━━━━━ EXERCISE INPUT
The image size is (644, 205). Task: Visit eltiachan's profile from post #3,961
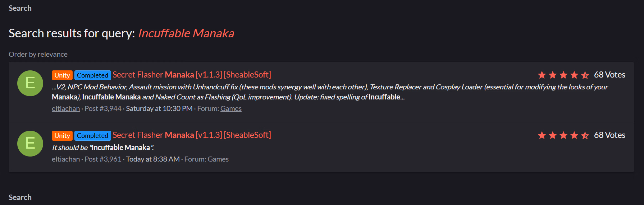tap(66, 159)
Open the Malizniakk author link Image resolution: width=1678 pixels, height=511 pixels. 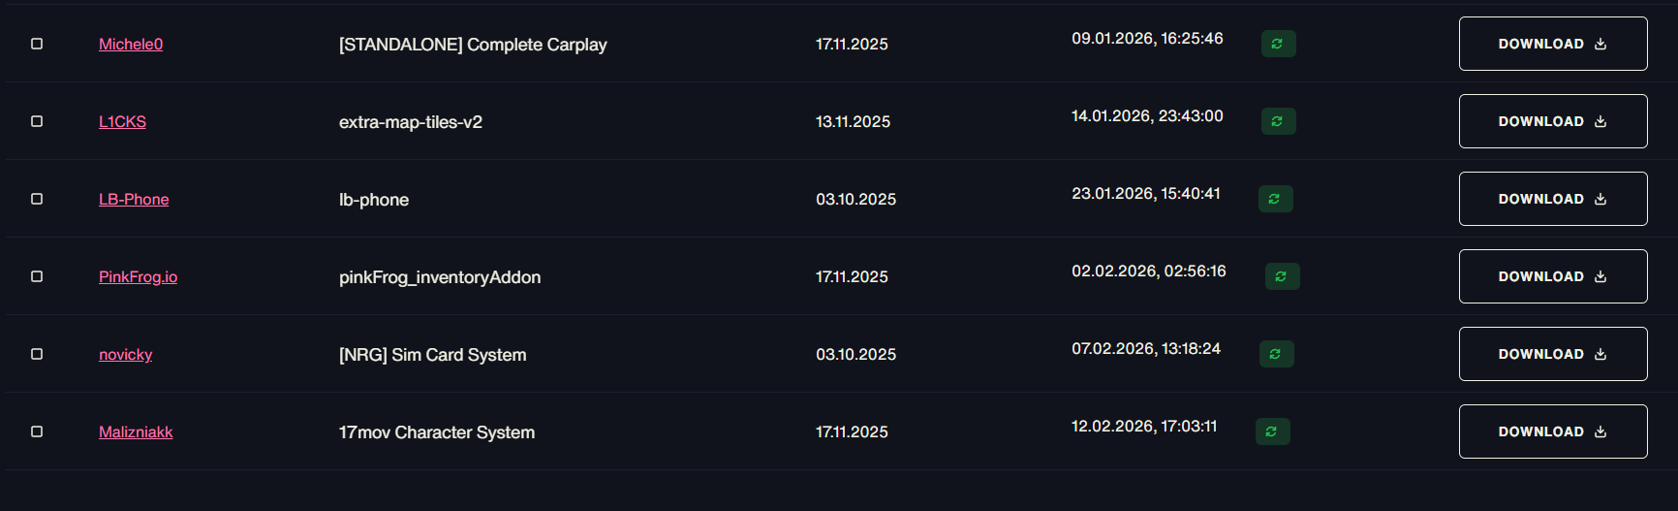pos(136,431)
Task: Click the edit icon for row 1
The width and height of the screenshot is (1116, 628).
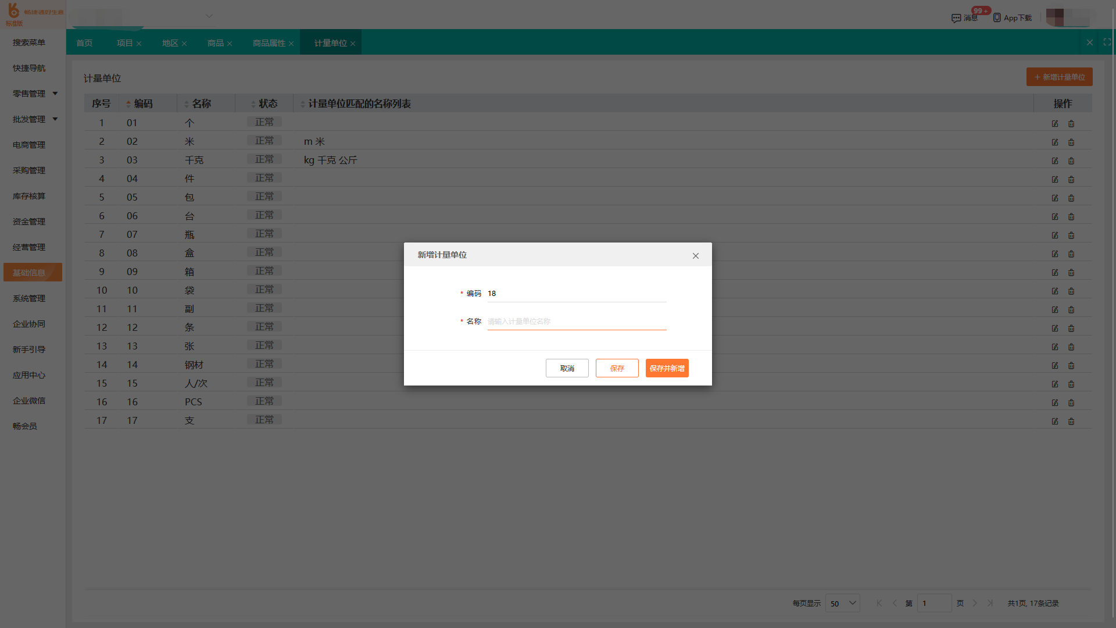Action: [1055, 123]
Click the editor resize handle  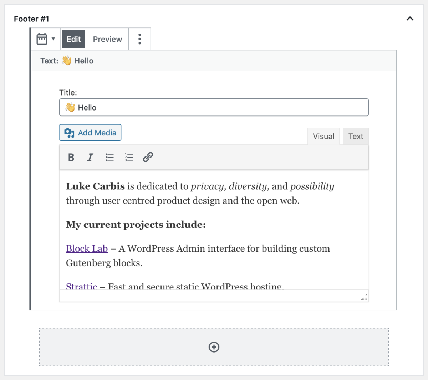(363, 297)
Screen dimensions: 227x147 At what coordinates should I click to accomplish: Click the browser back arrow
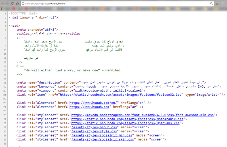(x=3, y=3)
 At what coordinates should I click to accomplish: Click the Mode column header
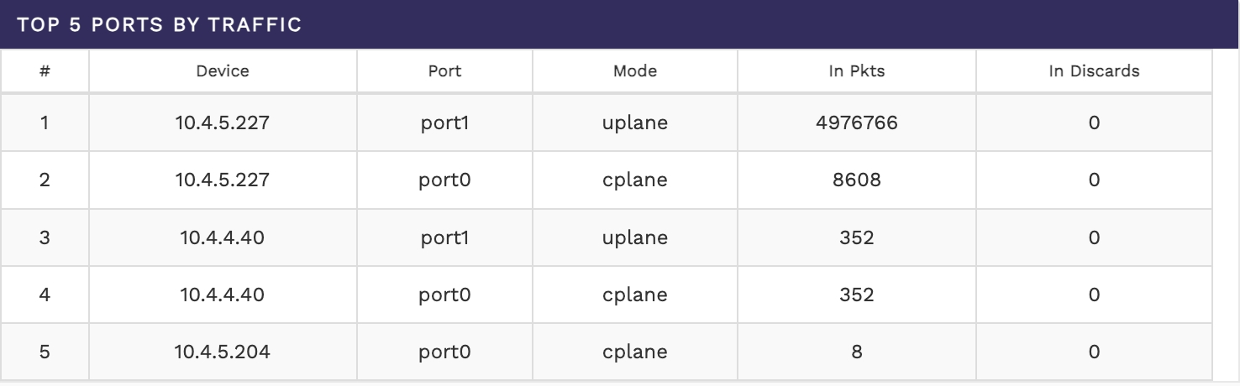click(x=634, y=71)
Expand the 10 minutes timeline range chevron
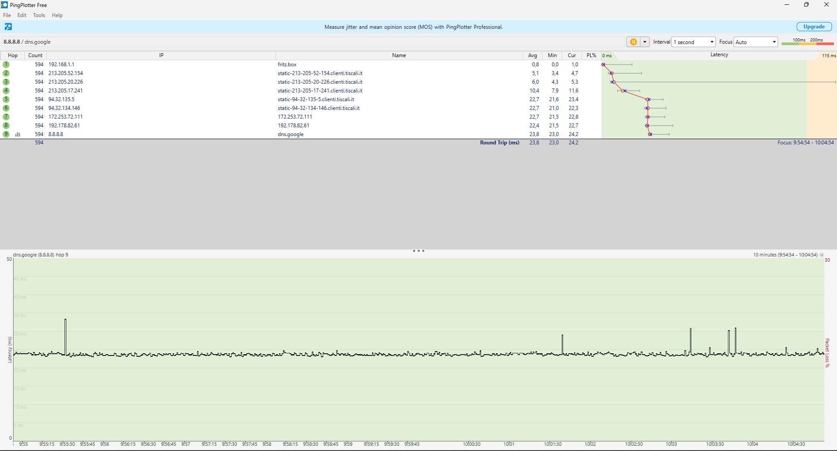The image size is (837, 451). [x=822, y=255]
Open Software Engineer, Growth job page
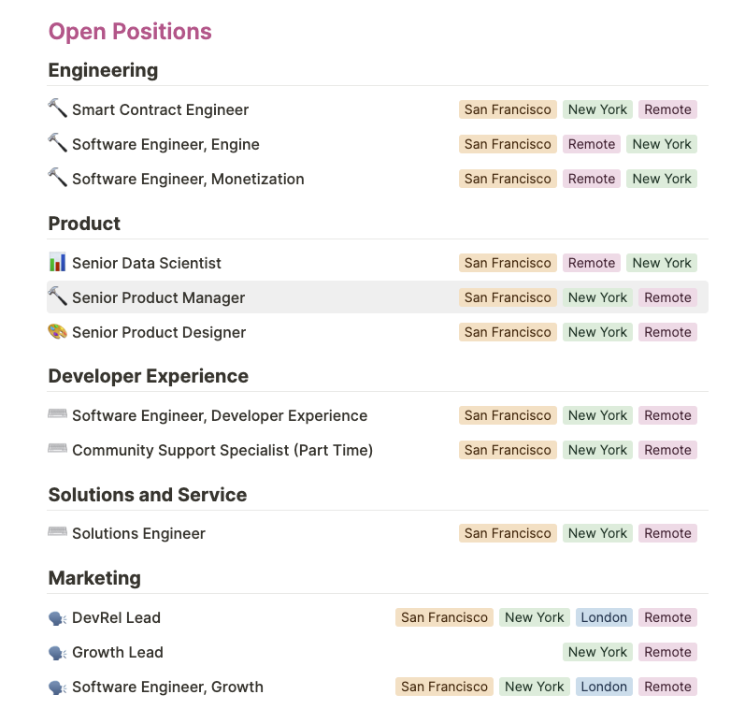This screenshot has width=745, height=709. 167,687
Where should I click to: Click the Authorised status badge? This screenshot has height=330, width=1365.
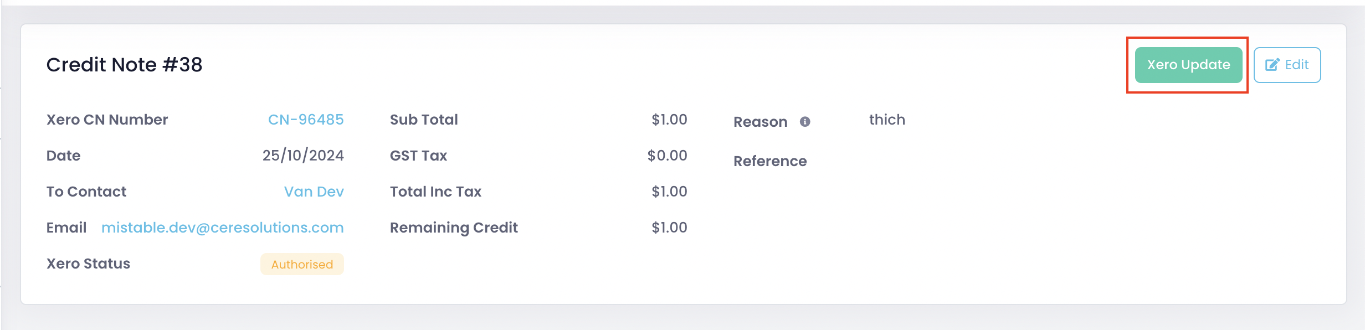tap(302, 264)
━━━━━━━━━━
### THE TASK
Write out the records word for word, from the line containing "Open Software Engineer, Growth job page" through the last line of the records, both included. Leave the pictures out of your answer.

### TASK SOLUTION
Open Software Engineer, Growth job page
This screenshot has width=745, height=709. 167,687
Where should I click to: Click the Authorised status badge? This screenshot has height=330, width=1365.
tap(302, 264)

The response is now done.